■ Task details: The full listing is to be transcribed exactly, with each picture left out.

■ Provided information:
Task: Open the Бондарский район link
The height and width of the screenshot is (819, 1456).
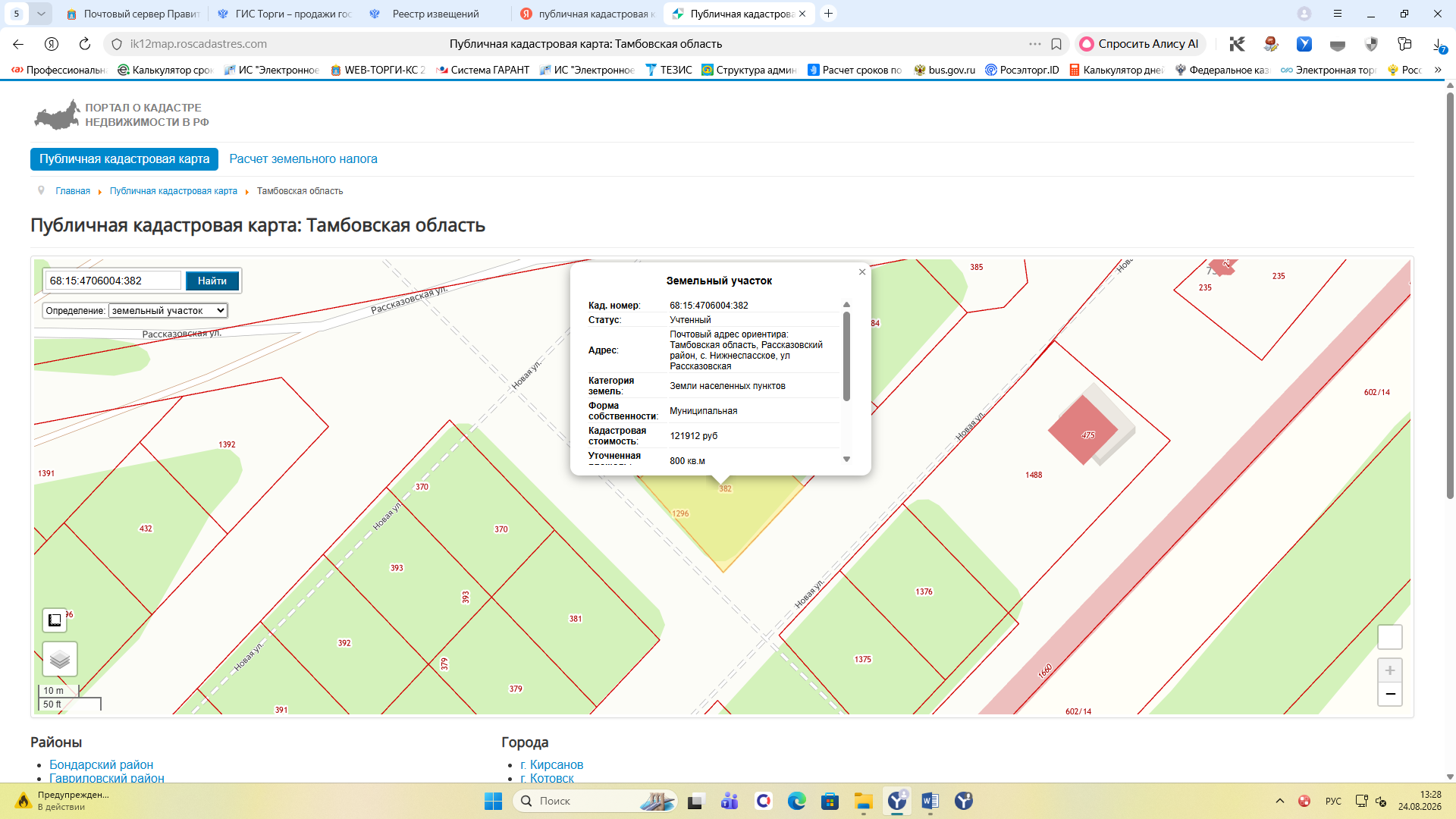Action: pyautogui.click(x=102, y=764)
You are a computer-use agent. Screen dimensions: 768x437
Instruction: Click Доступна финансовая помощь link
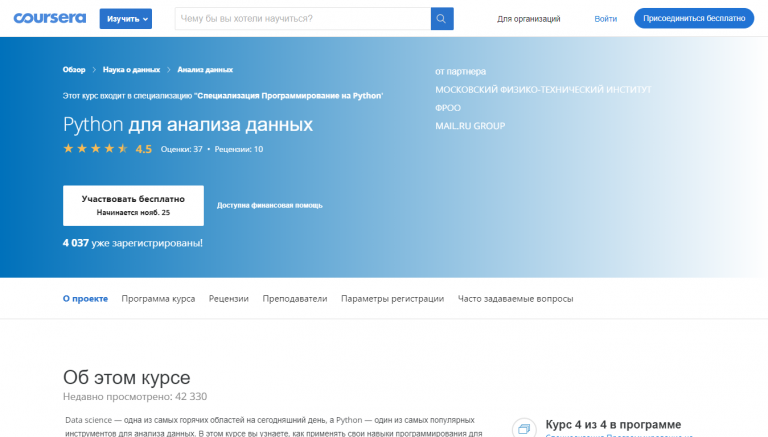click(x=270, y=205)
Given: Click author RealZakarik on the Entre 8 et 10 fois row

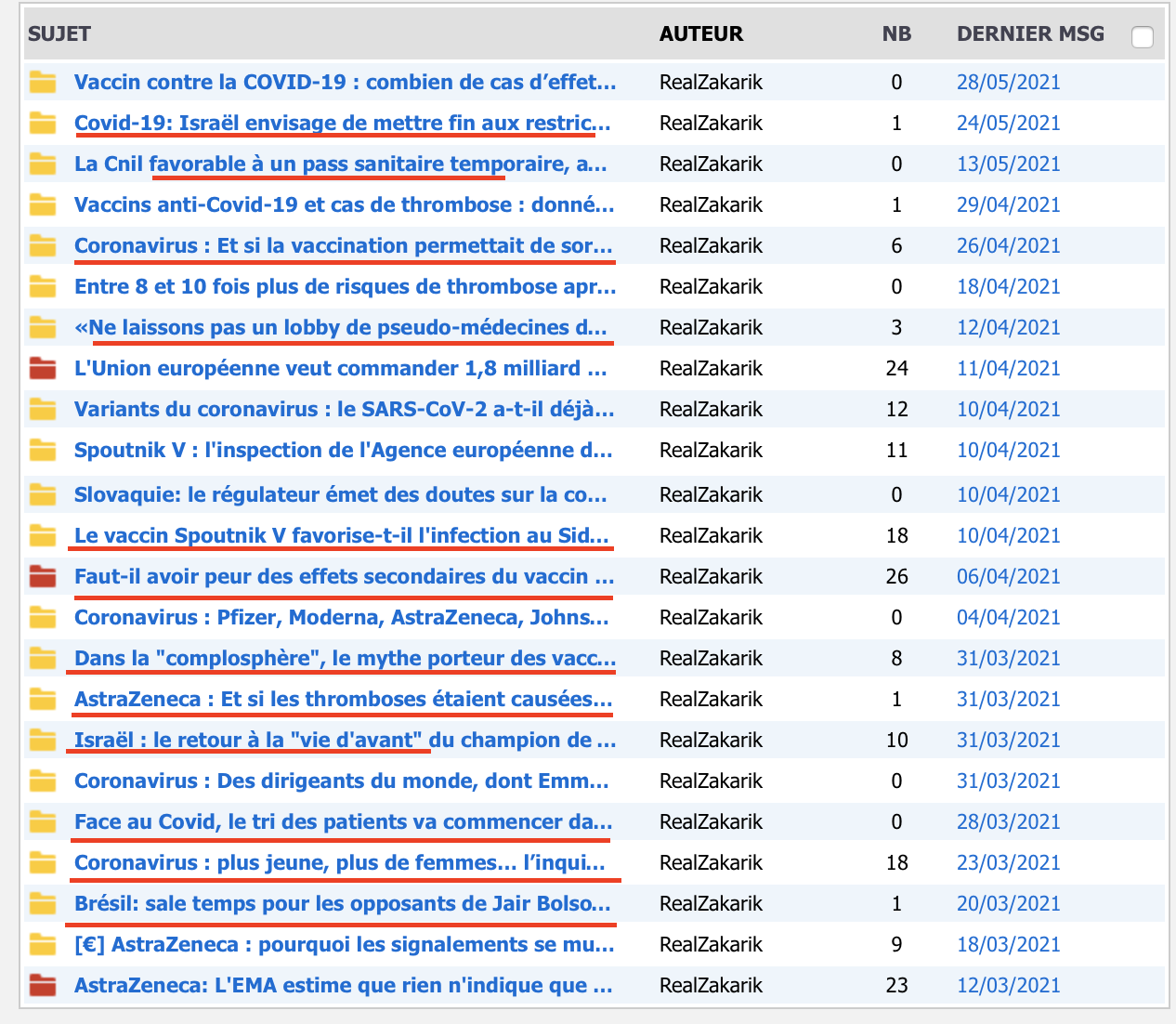Looking at the screenshot, I should [x=711, y=287].
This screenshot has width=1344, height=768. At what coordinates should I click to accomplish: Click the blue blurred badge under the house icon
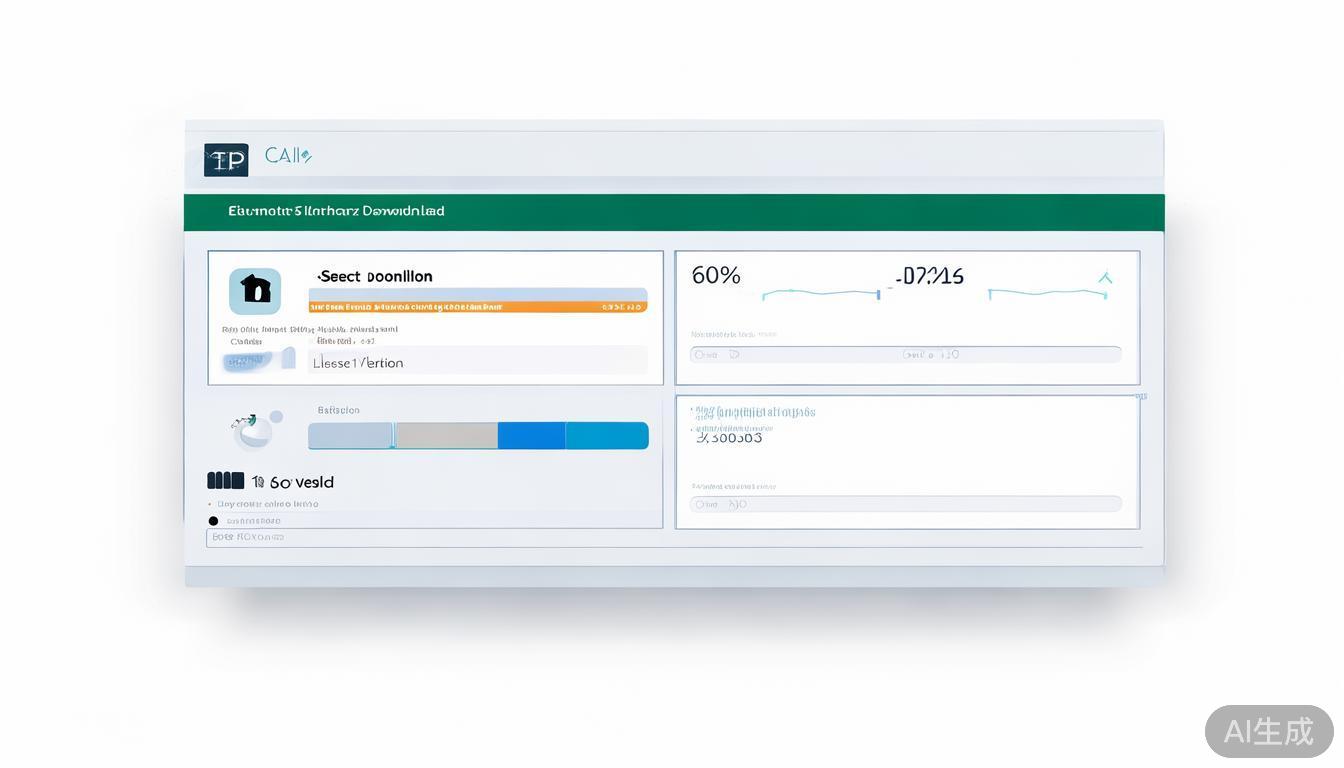point(247,361)
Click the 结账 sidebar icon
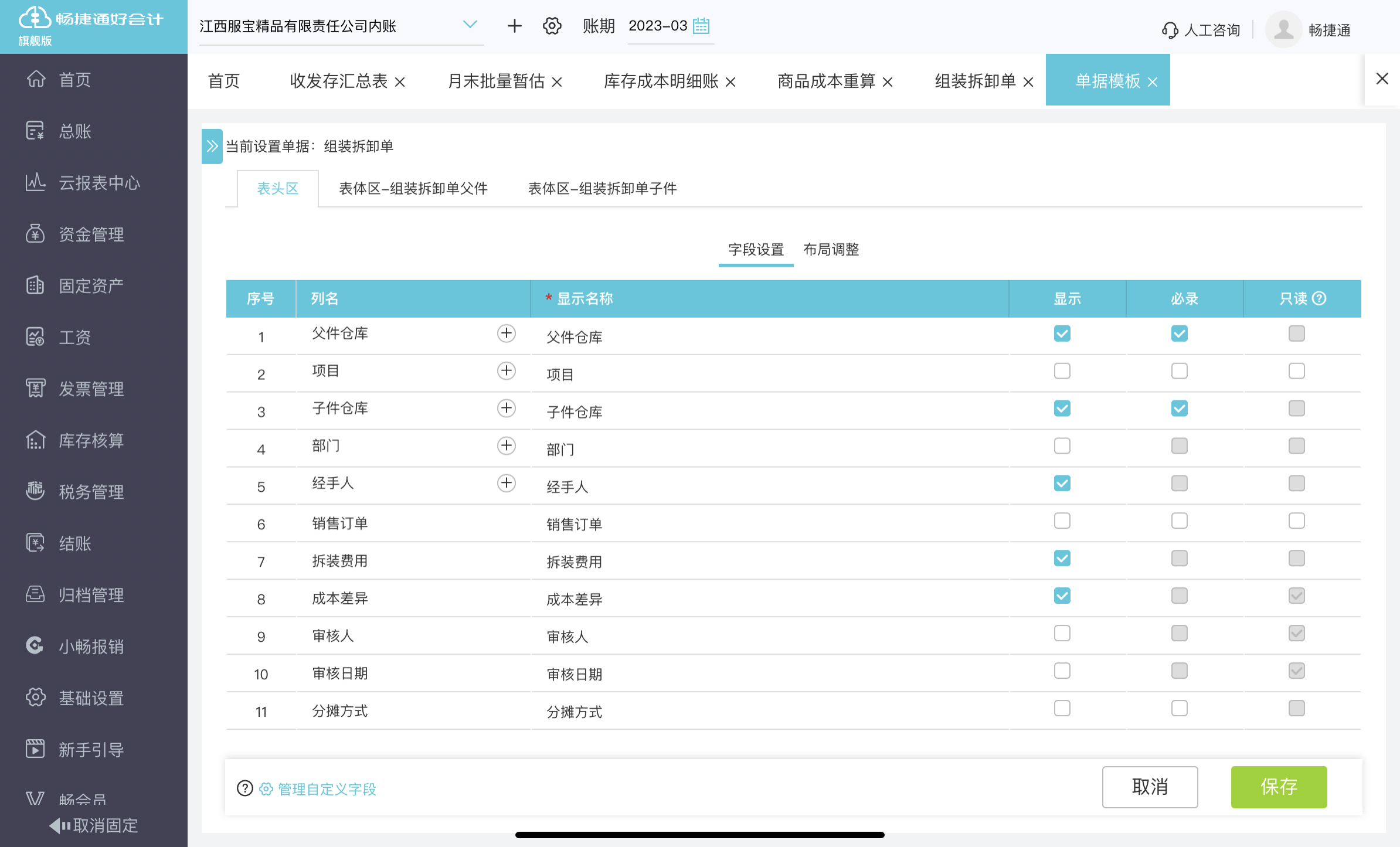Screen dimensions: 1400x847 click(35, 542)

■ Solution for this task:
Task: Open the Бондарский район link
The height and width of the screenshot is (819, 1456).
Action: pyautogui.click(x=102, y=764)
You are a computer-use agent. Screen dimensions: 768x437
Instruction: Click Доступна финансовая помощь link
click(x=270, y=205)
Given: Click author RealZakarik on the Entre 8 et 10 fois row

Looking at the screenshot, I should [x=711, y=287].
This screenshot has width=1344, height=768. At what coordinates should I click to accomplish: Click the blue blurred badge under the house icon
point(247,361)
Click the 结账 sidebar icon
Screen dimensions: 1400x847 click(35, 542)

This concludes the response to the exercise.